Regaip Kandili gecesi idi. Abdülcabbar camisinde hoca efendiler gönül doyuran bir program hazırlamışlar. Rağbet de çoktu. Uzun zamandır bizim camiyi bu kadar dolu görmemiştim. İkramlar oldu. Sohbetler edildi. Cami ve çevresi için neler yapılabileceği konuşuldu. Hoca efendi dedi ki, “Camiler sadece namaz kılınan mekanlar olmamalı.” 

Hak verdik hocaya. Hemen karşısında metruk bir bina var, sahibi satabilirmiş.

“Burası camiye ait olsa ne güzel olur” dediler.

Bayanlara ayrı erkeklere ayrı etkinlik salonları, çocuk oyun alanları, hoca lojmanı, kütüphane gibi bölümlerin yapılabileceği gibi fikirler havada uçuştu.

Kenar mahallelerde kayıp nesillerin yetişmemesi adına bu tür projeler çok önemli. 

Zaten çevreye şöyle bir göz atınca durumun vehametini anlıyorsunuz.

Etrafta koşuşan çocukların ağzından yakası açılmadık küfürleri duyunca, biraz kuytu köşelerde sigara içen on iki-on üç yaşındaki çocukları görünce mübarek kandil gecesi ettiğimiz duaların eksikliği eyvah dedirtti.

Tabi ki dua çok önemli. Çünkü isteyebileceğimiz en yüce makam Allah katı.

“Biz ne yapabiliriz” diye sorduk?

Gücümüz yettiği kadar katkıda bulunuruz dedik.

**

“Mazi zihnimde silinmeyen hatıra

Her anını yazsam göz yaşı ile her satıra”

Böyle bir şiir var mıydı, ben mi uydurdum bilemiyorum...

Doğup büyüdüğümüz mahalle burası.

Yıkılmaya yüz tutmuş, imkanlar zorlanarak kaba saba tamir görmüş evler, arnavut kaldırımları sökülüp beton parke taş döşenmiş yolar. İnsanlar yabancı, değişmiş. Sanki kıyısına köşesine maziye ait bir şeyler sıkışmış tahta darabalar çürümüş. 
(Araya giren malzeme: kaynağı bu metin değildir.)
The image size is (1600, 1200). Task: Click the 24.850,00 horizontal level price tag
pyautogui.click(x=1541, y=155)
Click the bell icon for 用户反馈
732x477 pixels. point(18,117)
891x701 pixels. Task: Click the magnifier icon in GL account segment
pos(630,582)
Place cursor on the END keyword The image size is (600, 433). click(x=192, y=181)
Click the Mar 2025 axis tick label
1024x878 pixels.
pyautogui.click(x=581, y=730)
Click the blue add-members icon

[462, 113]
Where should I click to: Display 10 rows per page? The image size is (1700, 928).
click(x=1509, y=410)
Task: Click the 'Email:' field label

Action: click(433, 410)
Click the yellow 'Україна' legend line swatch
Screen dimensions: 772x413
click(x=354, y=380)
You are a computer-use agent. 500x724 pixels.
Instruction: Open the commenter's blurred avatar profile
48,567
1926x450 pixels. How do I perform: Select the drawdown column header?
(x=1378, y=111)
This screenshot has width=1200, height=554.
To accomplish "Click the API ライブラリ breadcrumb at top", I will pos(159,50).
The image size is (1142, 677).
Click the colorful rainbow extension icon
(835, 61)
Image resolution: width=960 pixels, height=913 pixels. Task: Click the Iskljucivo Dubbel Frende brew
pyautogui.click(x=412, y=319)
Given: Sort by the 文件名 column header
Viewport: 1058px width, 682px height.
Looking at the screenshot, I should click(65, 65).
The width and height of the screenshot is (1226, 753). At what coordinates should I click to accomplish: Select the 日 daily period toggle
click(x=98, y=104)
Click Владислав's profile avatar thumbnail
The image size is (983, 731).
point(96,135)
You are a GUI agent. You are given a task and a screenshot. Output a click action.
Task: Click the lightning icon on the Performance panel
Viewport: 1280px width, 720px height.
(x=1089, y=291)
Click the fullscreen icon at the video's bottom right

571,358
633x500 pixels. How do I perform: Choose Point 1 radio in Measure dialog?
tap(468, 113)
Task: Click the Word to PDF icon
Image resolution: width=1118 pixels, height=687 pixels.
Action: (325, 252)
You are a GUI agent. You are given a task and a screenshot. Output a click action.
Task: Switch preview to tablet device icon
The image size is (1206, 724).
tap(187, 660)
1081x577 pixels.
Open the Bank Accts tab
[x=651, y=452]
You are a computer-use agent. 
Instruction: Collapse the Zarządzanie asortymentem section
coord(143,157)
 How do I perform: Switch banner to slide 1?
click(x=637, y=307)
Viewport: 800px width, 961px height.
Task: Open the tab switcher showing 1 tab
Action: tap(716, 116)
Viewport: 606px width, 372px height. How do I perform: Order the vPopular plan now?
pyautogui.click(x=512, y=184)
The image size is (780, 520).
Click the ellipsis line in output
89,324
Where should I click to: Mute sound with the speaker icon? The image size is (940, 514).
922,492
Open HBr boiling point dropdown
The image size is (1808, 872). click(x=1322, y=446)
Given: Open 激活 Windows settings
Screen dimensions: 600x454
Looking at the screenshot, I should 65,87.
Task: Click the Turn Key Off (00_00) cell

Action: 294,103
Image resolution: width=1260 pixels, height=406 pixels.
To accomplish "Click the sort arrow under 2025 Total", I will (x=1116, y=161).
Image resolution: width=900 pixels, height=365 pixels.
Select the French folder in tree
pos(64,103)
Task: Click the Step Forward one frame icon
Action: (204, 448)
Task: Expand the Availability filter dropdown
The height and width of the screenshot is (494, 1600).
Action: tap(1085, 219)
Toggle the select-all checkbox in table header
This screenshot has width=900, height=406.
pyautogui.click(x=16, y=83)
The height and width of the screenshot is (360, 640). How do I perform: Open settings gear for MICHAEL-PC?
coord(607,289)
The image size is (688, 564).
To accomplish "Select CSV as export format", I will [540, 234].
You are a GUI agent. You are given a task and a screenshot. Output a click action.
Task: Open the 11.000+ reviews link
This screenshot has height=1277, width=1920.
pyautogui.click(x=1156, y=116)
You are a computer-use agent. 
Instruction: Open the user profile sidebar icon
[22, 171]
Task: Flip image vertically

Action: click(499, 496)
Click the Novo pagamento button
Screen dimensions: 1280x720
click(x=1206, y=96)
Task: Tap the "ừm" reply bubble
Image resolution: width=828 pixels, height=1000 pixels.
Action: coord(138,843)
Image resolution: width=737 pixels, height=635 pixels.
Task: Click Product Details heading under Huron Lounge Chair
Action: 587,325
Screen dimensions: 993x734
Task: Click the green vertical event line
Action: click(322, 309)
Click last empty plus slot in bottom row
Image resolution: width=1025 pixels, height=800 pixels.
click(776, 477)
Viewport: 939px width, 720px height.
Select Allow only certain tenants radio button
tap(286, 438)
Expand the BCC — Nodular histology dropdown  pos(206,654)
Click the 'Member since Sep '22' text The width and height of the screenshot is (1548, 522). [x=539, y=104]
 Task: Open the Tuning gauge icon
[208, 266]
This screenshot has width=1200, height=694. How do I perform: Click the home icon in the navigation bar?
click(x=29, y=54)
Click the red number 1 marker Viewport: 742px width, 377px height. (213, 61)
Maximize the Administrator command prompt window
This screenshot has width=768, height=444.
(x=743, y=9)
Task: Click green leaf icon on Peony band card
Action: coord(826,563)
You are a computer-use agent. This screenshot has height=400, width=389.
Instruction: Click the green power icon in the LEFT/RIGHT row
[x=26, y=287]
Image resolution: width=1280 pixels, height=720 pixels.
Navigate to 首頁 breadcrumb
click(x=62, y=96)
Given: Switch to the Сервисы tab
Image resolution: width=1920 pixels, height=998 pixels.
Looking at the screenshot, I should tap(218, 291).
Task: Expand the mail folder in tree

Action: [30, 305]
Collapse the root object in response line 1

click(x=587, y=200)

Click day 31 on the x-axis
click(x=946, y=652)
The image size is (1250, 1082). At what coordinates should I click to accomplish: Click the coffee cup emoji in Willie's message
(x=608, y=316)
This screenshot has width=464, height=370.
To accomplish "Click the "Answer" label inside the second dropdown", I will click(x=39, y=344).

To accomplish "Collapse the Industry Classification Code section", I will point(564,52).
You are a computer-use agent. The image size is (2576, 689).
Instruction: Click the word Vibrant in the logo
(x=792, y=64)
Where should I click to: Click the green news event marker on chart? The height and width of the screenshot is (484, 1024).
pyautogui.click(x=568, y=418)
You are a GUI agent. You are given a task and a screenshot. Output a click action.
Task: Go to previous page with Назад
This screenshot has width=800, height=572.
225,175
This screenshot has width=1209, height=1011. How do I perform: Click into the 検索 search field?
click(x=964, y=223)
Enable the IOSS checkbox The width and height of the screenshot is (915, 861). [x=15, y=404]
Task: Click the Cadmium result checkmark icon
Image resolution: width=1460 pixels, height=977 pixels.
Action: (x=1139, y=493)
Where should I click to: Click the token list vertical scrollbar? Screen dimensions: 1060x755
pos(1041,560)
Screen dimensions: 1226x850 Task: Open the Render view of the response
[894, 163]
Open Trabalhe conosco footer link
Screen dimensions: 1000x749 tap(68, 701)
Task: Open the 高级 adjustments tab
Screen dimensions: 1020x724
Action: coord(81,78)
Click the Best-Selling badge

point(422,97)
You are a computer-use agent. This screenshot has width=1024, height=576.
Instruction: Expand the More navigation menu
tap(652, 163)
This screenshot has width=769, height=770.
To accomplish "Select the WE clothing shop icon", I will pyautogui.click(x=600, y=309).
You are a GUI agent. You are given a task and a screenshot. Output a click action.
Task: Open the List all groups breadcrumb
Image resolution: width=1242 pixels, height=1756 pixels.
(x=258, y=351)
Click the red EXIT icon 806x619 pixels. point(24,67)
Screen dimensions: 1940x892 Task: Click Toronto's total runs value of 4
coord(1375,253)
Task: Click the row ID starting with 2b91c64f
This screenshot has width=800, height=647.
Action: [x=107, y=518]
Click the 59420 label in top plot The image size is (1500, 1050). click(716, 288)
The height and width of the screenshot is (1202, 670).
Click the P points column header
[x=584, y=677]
Saklambaç oynarken sırtımızı döndüğümüz, sobe-sobe diye yumrukladığımız ahşap komşu kapısı demir olmuş. Biraz illerdeki evden Saniye anne elinde üstüne torba yoğurdu yada salça sürdüğü ekmek dilimleri ile kapıya çıkacak “Ulan, kız, adı batmayasacılar, alın şu ekmekleri bölüşün aranızda” diye azarlarken seven sesini duyacak gibiyiz. “Adı batmayasacılar” duaya bakar mısınız?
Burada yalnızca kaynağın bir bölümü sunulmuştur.